-- Collected data entries --
· · · · · · ·
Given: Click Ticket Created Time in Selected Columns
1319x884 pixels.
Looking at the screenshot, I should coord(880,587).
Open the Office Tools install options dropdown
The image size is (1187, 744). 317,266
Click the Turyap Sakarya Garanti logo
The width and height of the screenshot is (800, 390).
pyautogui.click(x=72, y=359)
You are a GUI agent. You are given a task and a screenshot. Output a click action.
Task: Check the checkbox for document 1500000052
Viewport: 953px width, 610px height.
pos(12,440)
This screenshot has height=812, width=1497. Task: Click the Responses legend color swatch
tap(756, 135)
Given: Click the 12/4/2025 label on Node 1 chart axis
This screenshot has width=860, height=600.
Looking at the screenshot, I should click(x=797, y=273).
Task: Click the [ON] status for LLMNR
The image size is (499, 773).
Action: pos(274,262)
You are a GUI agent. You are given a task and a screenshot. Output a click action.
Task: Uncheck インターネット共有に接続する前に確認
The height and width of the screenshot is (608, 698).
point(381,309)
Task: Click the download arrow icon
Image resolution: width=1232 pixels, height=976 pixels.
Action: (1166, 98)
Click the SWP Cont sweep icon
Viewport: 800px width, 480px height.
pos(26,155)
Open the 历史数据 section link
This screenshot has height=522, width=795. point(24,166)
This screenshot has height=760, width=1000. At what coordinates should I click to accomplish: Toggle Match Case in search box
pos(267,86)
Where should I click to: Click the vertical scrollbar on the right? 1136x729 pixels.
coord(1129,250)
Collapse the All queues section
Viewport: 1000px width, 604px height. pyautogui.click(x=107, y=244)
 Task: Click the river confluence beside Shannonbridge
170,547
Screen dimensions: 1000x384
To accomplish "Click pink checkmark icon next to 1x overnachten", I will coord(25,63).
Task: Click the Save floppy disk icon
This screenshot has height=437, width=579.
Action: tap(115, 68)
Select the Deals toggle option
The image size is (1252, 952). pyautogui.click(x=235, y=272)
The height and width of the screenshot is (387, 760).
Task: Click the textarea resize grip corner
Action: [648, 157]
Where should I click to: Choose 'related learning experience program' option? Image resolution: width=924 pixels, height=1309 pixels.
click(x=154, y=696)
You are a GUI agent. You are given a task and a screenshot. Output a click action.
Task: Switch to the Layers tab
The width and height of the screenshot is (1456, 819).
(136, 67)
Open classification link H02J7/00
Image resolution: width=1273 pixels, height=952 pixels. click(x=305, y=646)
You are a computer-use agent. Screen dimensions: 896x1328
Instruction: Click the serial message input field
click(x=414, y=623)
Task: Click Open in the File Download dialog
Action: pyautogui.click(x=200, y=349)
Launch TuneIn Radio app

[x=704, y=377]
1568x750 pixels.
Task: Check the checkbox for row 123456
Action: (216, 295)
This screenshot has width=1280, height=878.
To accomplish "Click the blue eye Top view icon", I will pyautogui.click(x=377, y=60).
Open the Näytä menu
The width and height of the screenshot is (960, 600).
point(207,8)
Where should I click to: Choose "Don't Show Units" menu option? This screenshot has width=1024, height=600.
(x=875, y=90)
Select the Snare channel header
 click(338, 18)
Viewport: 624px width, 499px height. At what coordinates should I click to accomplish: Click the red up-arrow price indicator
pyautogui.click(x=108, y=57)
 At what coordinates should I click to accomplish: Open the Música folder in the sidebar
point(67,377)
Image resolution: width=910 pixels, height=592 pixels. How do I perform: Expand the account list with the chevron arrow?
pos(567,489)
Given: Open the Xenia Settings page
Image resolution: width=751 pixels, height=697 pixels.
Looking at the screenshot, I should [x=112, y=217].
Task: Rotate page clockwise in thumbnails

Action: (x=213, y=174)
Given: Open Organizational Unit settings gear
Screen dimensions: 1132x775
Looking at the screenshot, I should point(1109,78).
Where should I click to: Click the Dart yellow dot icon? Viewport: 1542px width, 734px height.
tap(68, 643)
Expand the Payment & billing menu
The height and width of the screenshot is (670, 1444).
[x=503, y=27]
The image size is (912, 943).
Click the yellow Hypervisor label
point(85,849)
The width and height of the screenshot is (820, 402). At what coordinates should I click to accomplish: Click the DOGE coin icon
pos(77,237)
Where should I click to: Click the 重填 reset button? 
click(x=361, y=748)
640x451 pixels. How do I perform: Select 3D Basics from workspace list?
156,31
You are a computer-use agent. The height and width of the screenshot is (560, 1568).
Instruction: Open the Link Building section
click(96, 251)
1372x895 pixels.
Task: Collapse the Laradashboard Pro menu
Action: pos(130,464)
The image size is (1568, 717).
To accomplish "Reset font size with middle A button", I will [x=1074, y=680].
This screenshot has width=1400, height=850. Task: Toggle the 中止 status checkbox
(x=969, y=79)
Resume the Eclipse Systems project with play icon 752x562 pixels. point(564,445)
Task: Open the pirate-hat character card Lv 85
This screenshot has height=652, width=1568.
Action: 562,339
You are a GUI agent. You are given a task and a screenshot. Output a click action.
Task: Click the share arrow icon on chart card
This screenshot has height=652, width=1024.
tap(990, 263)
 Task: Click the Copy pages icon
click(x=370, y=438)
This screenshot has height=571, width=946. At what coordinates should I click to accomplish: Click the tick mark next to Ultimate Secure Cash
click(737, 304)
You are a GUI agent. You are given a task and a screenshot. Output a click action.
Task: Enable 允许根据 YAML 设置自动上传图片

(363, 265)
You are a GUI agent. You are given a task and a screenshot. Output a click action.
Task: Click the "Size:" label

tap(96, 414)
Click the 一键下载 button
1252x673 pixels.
· · · · · · ·
-- PROBLEM DESCRIPTION --
Each of the lines from the one that contains "Task: Click the Copy pages icon" through the last line of the data needs to be repeated exactly, with no others.

-- OUTPUT BELOW --
 Task: Click the Copy pages icon
click(x=370, y=438)
This screenshot has height=571, width=946. At what coordinates should I click to accomplish: Click the tick mark next to Ultimate Secure Cash
click(737, 304)
You are a GUI agent. You are given a task and a screenshot. Output a click action.
Task: Enable 允许根据 YAML 设置自动上传图片

(363, 265)
You are a GUI agent. You are given a task and a screenshot. Output a click action.
Task: Click the "Size:" label

tap(96, 414)
Click the 一键下载 button
1252x673 pixels.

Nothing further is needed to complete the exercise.